Sunday, August 03, 2008


And I'm young enough to look at
And far too old to see
All the scars are on the inside
I'm not sure if there's anything left of me
- Blue Oyster Cult

Veteran of the Psychic Wars

The other day, as I travelled around midtown doing some errands, rocking out to BOC's Fire of Unknown Origin, those lyrics struck me. Not as incredibly deep, or moving, or even pretentious, but as highly... nerdy. And it hit me that that was a really big thing in the seventies. People like to credit They Might Be Giants, or even go back to Devo, as the progenitors of nerd rock, but really, it was people like Led Zepellin, with they epic songs about hobbits and elves and wizards, or Blue Oyster Cult with their rockin' singles about Godzilla, or the works of Michael Moorcock(the aforementioned song is narrated by a thinly veiled version of Jerry Cornelius). Hell, even Kiss and Alice Cooper fell into this category, only they were more spookshow oriented.

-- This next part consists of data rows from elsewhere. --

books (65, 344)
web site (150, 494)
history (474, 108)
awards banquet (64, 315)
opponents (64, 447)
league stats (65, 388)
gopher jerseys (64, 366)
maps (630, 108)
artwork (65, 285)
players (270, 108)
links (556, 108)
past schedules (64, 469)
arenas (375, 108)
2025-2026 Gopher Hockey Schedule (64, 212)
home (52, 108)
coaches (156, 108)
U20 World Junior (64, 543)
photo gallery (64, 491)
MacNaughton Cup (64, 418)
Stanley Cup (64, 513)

So if rock and roll in the seventies was all about mythology and fantasy, in the eighties it started to become about the myth of rock and roll itself. Bands like Metallica or Motorhead or even Bon Jovi started to take the focus away from 'isn't this cool and epic?' to 'aren't we cool and epic?'

And then come the nineties, where grunge came along and everyone misunderstood how close to arena rock these musicians actually were. It was, again, the focus that had changed. Grunge was about deconstructing the myth of rock and roll, it was about taking the focus away from the band and putting it back into the hands of the people. If that makes any sense.

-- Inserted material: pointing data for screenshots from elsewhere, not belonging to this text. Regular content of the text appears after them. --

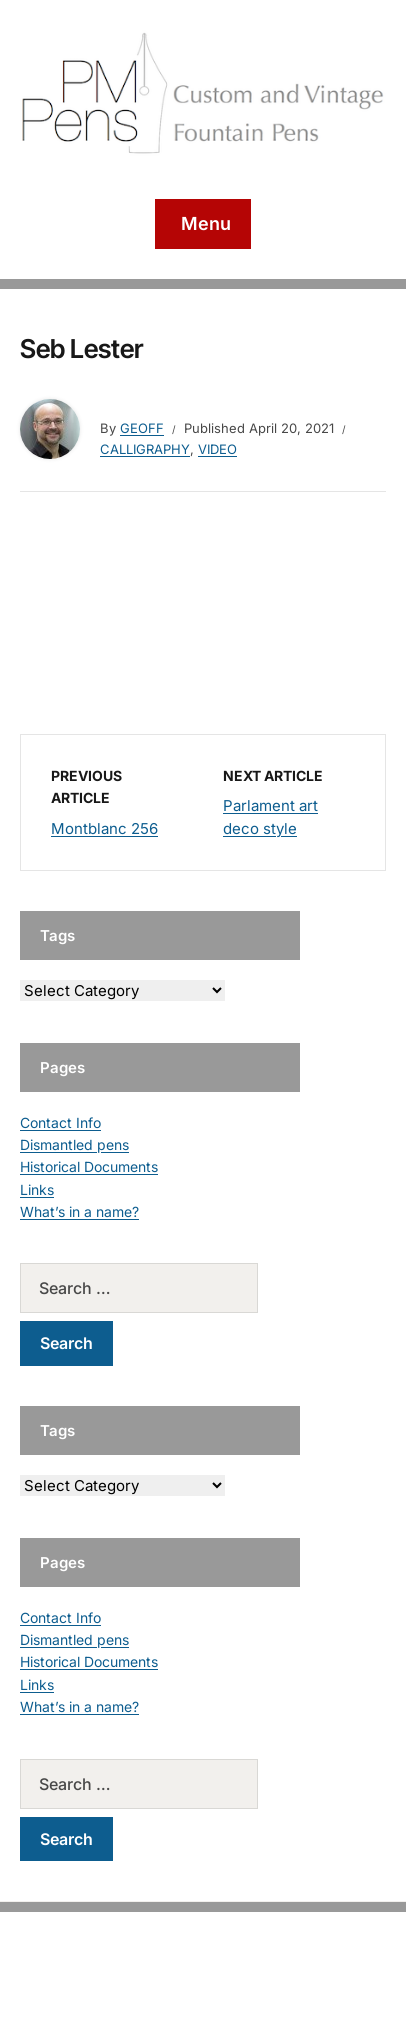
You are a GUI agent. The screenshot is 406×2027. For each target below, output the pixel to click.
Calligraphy (145, 449)
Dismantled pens (74, 1144)
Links (37, 1189)
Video (217, 449)
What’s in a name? (79, 1211)
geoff (142, 428)
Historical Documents (89, 1166)
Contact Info (60, 1122)
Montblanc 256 (104, 828)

Here's a story I read, that is both funny and sad. In the late eighties, Axl Rose of Guns 'N Roses apparently sensed some sort of camaraderie with Kurt Cobain, and he actually tried to get a project off the ground with the rising grunge superstars. You see, in Axl's eyes, they were two of a kind, both making a statement about the stale, corporate world of arena rock. They were both voices of their generations counter culture. But in Kurt Cobain's eyes, Guns 'N Roses were the precise form of cock rock they hated so much, and were so against.

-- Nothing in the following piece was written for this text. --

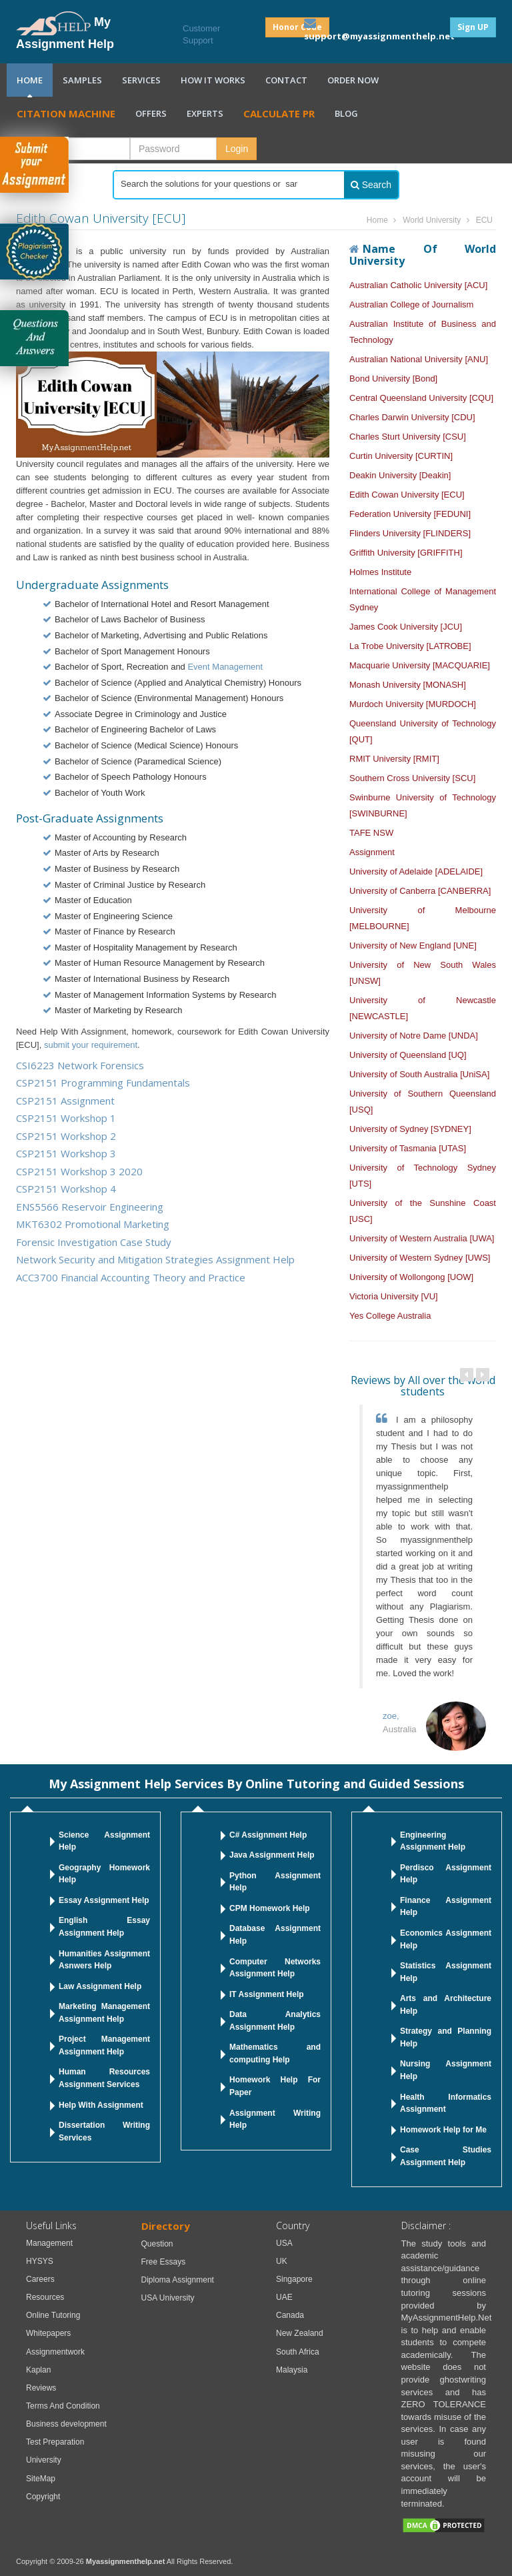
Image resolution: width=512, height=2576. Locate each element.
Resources (45, 2297)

That story made me laugh when I first heard it, but the more I think about it the more tragic it seems. Axl Rose had just been laughed out of the building by the voice of a generation, so of course he fired his band and has spent the last dozen or so years in seclusion, spiralling further into drugs and working on an album that will at this rate only be released posthumously.

Sorry, got off on a tangent there.

So if the rock in the 70s was about mythology, and in the 80s it was about mythologizing rock itself, then the 90s were about deconstructing all of that. That means that the 00's are all about looking back and trying to reclaim some of those styles that were rejected by other generations. Bands like the Darkness or Eagles of Death Metal are reviving the sex and glam of rock, while Tenacious D are handling the mythology front. Bands like The Strokes, The Killers or Franz Ferdinand and even Coldplay are bringing back 80s arena rock. And then you have Nickelback regurgitating all of the worst aspects of grunge.

A friend has a theory about music, and although he probably wont read this, I'll give Eric credit anyway. He says that every genre has three good decades. The first decade, it's unknown. The only people aware of it are the people doing it. In the second decade it's still unknown, but it's starting to catch on. The third decade is where it gets popular, and after that it's a slow assimilation into the generic world of popular music. It happened with country and bluegrass, and now it seems to be happening simultaneously with rock and hip hop.